Task instructions:
List each line of the data that holds the string "computer".

Record extracts:

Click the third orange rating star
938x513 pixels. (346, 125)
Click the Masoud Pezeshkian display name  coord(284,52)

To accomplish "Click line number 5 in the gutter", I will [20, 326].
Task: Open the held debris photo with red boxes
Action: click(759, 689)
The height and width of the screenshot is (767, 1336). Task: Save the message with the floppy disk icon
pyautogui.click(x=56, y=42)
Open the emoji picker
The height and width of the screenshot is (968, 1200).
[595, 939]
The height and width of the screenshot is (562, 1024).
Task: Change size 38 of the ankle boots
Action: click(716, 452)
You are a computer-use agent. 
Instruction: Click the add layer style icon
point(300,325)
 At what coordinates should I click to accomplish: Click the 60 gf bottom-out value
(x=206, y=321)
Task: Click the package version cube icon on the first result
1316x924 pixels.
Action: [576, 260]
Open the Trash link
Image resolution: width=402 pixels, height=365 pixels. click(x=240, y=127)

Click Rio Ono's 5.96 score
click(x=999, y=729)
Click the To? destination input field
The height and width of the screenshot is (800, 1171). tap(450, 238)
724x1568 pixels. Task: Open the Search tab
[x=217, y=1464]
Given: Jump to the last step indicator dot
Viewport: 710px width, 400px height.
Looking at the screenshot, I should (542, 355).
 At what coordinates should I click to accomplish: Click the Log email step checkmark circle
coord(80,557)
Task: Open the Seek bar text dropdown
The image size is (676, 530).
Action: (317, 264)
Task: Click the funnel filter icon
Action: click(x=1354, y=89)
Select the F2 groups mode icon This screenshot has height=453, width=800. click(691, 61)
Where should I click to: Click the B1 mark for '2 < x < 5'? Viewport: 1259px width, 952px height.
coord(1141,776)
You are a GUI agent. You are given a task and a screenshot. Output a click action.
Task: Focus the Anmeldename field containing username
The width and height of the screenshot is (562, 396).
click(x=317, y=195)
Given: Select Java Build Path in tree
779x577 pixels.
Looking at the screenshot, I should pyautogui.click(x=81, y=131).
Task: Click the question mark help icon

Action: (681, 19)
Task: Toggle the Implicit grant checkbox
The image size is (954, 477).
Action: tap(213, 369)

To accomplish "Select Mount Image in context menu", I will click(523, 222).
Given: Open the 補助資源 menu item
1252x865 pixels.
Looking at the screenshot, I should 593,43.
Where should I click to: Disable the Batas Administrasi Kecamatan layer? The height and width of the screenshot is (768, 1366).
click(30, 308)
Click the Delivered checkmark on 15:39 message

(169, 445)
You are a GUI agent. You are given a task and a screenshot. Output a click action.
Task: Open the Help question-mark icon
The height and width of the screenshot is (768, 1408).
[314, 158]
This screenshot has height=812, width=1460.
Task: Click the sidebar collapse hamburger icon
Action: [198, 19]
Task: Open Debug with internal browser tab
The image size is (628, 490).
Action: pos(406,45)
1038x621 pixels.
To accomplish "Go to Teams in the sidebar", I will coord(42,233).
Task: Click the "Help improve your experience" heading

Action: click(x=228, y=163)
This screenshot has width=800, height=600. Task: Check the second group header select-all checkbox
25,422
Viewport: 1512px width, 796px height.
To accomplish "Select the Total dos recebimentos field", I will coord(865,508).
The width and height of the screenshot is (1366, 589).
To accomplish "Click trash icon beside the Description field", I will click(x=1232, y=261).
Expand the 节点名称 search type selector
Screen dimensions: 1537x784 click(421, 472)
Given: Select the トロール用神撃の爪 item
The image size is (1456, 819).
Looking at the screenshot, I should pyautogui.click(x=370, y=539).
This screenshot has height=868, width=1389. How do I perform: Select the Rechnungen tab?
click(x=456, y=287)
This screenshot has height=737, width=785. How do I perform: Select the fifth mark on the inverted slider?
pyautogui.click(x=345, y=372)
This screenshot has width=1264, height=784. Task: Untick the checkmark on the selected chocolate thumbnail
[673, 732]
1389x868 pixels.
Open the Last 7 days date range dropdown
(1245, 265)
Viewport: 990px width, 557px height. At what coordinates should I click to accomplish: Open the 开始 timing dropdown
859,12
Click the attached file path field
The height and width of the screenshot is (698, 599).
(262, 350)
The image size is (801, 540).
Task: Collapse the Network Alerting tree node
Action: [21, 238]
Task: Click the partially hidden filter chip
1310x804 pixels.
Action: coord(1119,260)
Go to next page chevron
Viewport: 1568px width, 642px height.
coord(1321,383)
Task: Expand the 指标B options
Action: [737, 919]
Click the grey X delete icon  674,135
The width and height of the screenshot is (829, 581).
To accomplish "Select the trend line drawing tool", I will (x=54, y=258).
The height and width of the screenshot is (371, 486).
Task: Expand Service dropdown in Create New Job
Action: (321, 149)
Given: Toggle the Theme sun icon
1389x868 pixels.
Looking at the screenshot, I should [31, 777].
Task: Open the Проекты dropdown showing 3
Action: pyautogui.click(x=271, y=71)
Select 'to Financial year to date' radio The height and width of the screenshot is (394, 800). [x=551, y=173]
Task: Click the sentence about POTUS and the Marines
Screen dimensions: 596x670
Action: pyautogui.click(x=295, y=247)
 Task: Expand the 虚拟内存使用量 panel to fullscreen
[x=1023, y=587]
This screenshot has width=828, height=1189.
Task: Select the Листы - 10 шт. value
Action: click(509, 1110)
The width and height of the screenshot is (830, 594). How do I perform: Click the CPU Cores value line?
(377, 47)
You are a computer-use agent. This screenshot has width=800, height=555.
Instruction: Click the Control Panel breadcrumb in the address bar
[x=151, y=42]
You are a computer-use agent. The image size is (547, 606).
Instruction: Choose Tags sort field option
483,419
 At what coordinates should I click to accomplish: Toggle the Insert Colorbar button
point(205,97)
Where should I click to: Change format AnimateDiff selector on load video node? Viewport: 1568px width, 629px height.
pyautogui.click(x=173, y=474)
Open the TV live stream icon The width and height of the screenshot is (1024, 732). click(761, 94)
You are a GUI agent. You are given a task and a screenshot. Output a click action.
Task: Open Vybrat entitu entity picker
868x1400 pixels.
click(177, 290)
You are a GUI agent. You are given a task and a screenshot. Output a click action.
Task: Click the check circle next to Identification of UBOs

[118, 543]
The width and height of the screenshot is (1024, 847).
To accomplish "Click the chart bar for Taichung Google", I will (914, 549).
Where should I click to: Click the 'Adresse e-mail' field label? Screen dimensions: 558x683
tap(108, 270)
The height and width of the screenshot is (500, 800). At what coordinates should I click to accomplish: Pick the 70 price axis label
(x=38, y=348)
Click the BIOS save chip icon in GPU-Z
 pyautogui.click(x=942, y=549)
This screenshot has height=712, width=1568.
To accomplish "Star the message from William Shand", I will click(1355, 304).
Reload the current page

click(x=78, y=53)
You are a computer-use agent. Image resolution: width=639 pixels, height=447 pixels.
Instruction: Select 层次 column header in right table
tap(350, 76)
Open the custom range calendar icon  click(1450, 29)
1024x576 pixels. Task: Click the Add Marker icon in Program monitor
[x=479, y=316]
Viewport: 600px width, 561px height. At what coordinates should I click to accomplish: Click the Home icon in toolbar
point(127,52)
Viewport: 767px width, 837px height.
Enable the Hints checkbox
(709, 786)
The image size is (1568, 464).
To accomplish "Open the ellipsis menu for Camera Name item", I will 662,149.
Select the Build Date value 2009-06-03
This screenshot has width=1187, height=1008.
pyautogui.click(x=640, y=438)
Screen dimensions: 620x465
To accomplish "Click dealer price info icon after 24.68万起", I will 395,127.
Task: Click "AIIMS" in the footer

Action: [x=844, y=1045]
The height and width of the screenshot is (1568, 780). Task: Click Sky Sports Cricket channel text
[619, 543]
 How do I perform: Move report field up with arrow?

Answer box:
You are a computer-use agent. 
You are a computer-use agent. This screenshot has width=800, height=555.
You are a computer-use agent. The image size is (547, 606).
You are a computer-use agent. Image resolution: width=639 pixels, height=447 pixels.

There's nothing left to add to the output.